Responsabilidade sobre pandemia é do Executivo, dizem juristas

De acordo com argumentos, Executivo local é encarregado, perante Constituição Federal, por estabelecer critérios sobre isolamento social. Decisões liminares proferidas pelo Judiciário foram criticadas

Foto: Foto: Henrique Kawaminami

Em análise feita por juristas procurados pelo Jornal de Brasília, foi de opinião unânime que protagonismo nas decisões que tratam sobre o isolamento social devido à pandemia do novo coronavírus é do Executivo.

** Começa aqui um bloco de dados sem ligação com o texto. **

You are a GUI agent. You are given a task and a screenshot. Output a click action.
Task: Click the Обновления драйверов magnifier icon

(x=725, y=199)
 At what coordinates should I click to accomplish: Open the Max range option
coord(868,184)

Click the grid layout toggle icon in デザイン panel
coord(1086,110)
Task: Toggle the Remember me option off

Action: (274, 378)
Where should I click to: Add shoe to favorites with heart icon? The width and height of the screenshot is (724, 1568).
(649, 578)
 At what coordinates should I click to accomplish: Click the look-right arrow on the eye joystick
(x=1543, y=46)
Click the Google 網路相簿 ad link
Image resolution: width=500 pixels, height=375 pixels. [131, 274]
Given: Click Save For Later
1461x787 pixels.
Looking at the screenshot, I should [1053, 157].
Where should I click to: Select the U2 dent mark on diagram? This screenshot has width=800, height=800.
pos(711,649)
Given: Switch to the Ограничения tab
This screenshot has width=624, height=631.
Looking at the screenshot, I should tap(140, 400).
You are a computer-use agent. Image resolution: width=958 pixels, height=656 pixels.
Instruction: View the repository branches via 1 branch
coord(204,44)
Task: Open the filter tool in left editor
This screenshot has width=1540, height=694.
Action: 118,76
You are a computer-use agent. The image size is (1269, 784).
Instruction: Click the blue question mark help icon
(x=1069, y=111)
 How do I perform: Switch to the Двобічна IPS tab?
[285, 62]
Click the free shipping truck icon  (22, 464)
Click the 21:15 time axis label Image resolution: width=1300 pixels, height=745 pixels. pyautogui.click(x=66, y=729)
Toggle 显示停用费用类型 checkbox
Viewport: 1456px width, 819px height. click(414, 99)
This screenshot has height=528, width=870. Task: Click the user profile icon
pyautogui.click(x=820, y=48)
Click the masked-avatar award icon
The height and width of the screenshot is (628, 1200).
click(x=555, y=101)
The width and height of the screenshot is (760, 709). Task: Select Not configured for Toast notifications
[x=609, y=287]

De acordo com argumentos, Executivo local é o encarregado, perante a Constituição Federal, por estabelecer os critérios sobre isolamento social. Diante disso, decisões liminares proferidas pelo Judiciário foram criticadas.

A advogada Ana Luísa Pereira, sócia da Basílio Advogados, explicou que ao suspender os decretos governamentais, o Judiciário tende a “arriscar” a “autonomia relativa” concedida pela Constituição Federal. A advogada ainda ressaltou que “nem todos os problemas de gestão pública são resolvidos por soluções jurídicas”, em razão disso seria preciso respeitar “quem tem legitimidade”.

Já o advogado especialista em direito empresarial, Felipe Bayma, da Bayma & Fernandes Advogados, argumentou que interferência do Judiciário local fere o principio constitucional da harmonia e independência entre os Poderes. “O Judiciário está alegando que por considerar um possível risco à sociedade, poderiam intervir diretamente nos atos dos governadores. Minha opinião diverge disso”, pontuou.

O advogado especialista em direito administrativo, Pedro Henrique Costódio, defendeu que a função do Poder Judiciário é apenas fiscalizar.

“Como se sabe, a atuação do Poder Judiciário devem se limitar ao exame da legalidade, da legitimidade e da constitucionalidade dos atos praticados, de tal modo que, em respeito ao princípio da separação dos poderes, a competência da gestão da atual crise de saúde é exclusiva dos chefes do Poder Executivo”, declarou Costódio.